But supporters of the year-round system say it offers immigrant children important educational advantages. Mr. Ballinger says he believes that the year-round approach is especially appropriate for immigrant children trying to learn English because it permits drills and repetition without the interruption of a three-month vacation.

Restructuring the School

Mr. Reagan also regards the system as “a move toward restructuring the American school to be more competitive.” The special advantage it offers is the shorter vacations, he says. Using these for more instruction time is the first step toward catching up with countries like Japan, he contends.

In fact, no one really knows what the academic effects of year-round education are on immigrant and minority children.

The Los Angeles district has allotted neither the time nor the money to do extensive comparative testing on such children. Based on the results of sporadic tests administered in the 1970’s, officials simply say: “We know it doesn’t hurt kids.”

A 1978 federally sponsored study of the Parajo Valley Unified School District, a small district near San Francisco, seems to support that view. The study compared the achievement levels of students in both traditional and year-round schools over a one-year period and found no difference.

Alan Gershman, a member of the Los Angeles school board, says he has asked the administration to do some testing, but he admits that he is not eager to receive the results. “What are we going to do if the data we get back don’t show this is educationally sound?” he asks. “Right now, we’ve got to deal with the problem of youngsters coming in here every day in waves.”

Despite his apparent optimism, the Houston superintendent is moving his year-round plan forward with caution. Mr. Reagan’s first step in January was to send a selected group of administrators and teachers to Los Angeles to see how year-round schools are working there. Those who went reported that the trip was a sobering experience. The year-round system, in practice, they said, raised more questions and solved fewer problems than they had expected.

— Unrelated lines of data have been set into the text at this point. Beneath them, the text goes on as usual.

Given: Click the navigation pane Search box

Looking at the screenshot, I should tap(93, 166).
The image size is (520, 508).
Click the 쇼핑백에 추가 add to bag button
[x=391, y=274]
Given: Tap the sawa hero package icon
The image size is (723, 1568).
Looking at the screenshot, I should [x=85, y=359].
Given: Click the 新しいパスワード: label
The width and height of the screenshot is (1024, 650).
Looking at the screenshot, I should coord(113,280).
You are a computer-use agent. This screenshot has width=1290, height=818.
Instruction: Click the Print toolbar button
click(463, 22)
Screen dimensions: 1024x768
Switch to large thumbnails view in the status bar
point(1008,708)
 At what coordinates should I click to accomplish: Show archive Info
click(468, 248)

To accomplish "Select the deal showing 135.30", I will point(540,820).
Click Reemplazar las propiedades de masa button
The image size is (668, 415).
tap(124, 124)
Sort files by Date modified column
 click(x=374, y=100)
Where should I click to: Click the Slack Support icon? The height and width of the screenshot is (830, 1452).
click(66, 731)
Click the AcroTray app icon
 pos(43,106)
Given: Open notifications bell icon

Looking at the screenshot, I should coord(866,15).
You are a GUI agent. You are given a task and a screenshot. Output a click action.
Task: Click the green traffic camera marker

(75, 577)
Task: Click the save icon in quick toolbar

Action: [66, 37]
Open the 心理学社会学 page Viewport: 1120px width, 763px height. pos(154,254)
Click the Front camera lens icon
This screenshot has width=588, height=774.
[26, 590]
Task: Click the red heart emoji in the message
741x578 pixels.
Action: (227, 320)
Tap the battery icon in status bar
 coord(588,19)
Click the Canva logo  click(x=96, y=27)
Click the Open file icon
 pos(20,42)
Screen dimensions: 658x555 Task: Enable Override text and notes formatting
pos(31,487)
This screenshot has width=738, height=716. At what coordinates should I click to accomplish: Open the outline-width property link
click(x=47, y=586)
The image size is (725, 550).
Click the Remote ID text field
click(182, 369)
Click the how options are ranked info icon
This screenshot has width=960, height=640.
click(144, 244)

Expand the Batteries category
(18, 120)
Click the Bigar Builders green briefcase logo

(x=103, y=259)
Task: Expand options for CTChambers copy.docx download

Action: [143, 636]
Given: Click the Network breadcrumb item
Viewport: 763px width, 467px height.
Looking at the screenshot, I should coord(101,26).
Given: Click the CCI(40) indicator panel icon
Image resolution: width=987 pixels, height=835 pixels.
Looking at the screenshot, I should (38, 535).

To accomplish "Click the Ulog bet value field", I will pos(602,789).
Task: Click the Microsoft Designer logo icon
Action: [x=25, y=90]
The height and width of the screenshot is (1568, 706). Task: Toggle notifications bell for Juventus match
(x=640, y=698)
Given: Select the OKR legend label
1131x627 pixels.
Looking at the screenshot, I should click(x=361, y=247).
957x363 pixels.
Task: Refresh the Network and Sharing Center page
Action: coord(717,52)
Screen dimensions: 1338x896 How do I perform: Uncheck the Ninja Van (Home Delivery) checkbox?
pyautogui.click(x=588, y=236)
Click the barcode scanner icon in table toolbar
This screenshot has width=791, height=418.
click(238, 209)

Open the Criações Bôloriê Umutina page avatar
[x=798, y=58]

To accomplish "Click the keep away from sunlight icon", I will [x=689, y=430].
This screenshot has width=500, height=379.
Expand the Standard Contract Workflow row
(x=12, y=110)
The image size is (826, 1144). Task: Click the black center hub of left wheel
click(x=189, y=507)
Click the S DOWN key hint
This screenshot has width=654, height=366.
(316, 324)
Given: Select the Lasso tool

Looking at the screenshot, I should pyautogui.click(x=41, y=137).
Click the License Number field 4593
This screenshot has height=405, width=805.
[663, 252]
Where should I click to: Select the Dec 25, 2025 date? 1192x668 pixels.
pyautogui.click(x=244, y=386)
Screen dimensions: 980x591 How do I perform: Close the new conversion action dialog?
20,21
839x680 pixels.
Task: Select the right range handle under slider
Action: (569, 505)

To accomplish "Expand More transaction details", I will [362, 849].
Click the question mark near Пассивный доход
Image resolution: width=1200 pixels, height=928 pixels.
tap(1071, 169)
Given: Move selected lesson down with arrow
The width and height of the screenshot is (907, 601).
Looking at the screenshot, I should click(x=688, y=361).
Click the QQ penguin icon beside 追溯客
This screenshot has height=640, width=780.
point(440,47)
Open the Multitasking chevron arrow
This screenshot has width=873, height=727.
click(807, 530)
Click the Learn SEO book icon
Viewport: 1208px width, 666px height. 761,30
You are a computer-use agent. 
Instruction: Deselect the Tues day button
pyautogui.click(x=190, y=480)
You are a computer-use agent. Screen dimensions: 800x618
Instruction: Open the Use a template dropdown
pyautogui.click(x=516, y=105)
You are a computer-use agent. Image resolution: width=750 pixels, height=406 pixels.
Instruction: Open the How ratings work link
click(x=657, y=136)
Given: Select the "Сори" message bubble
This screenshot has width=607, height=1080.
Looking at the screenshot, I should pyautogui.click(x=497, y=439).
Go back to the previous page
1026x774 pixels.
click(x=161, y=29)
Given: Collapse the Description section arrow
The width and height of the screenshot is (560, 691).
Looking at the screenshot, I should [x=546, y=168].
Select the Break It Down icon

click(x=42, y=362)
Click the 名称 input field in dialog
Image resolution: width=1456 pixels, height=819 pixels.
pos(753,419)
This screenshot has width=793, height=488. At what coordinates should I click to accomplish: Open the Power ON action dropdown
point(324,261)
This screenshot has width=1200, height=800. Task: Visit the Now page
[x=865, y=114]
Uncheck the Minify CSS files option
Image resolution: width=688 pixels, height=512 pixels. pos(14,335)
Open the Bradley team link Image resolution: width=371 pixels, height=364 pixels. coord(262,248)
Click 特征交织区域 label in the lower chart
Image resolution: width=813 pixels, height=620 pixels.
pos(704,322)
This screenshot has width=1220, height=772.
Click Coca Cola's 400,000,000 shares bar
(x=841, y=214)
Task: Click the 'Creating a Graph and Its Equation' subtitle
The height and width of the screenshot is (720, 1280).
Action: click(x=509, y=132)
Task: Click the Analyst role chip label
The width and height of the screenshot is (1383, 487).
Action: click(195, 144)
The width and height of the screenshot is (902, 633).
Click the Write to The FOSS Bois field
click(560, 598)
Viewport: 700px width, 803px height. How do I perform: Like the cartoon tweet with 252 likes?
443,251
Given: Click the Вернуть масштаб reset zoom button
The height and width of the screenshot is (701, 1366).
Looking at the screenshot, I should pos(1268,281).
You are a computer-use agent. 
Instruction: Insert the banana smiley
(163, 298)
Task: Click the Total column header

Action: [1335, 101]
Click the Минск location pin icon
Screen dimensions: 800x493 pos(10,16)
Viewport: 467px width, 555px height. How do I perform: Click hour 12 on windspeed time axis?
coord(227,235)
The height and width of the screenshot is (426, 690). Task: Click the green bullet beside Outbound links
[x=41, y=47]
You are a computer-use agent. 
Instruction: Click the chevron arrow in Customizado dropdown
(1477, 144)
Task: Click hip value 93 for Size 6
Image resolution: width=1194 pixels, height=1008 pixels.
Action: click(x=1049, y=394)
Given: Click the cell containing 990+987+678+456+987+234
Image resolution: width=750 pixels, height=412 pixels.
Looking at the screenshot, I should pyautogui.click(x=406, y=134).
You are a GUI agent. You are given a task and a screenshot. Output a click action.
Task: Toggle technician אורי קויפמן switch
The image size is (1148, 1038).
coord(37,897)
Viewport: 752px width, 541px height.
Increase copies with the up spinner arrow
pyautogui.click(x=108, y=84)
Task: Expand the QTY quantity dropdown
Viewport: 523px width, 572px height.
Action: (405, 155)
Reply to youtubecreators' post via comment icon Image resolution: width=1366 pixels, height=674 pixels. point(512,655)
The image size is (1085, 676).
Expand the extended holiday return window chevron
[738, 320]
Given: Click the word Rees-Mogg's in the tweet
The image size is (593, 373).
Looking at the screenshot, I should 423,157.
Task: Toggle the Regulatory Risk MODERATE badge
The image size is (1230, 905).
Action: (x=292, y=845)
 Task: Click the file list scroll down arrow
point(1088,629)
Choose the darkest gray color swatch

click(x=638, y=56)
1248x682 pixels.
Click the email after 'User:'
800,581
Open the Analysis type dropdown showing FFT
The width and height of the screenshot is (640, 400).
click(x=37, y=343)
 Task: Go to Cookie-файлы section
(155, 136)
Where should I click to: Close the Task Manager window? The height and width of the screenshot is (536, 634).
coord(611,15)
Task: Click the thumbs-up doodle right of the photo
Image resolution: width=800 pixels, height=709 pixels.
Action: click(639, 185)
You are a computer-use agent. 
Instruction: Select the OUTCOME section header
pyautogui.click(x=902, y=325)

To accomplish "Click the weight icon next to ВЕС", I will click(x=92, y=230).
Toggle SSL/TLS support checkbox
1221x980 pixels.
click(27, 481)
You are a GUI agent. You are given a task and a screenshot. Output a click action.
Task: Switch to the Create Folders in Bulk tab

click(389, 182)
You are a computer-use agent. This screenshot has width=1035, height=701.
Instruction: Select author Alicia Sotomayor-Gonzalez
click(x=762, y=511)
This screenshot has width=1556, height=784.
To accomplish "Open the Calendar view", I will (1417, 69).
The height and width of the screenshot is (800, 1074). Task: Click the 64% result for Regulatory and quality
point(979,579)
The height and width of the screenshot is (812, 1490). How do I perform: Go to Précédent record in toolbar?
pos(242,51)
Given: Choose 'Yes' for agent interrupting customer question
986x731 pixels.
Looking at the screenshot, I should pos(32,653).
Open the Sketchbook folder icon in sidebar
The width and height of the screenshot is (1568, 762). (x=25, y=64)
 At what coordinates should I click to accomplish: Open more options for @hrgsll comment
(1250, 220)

In a series of staff reports issued after their return, they noted many potential problems, including the following:

No one could produce proof of academic benefits in the system. “There are no statistics or test scores available to show that the 12-month concept is better than traditional schools,” they said.

There are numerous types of year-round schedules; they can have 15-day, 20-day, 30-day, or 40-day vacations. Unless all schools select the same calendar, there can be massive scheduling problems, which restrict transfers of students and teachers between schools and disrupt family life. The Los Angeles schools operate on eight different schedules with “no two starting or stopping at the same time.”

The system opens up complex new areas in teacher-management relations. Teachers can greatly increase their salaries by teaching on other tracks during their vacations, but “burnout” can become a problem. “Amazingly, there are some teachers who literally teach all year round without any vacation except for Christmas and Easter,” one teacher reported.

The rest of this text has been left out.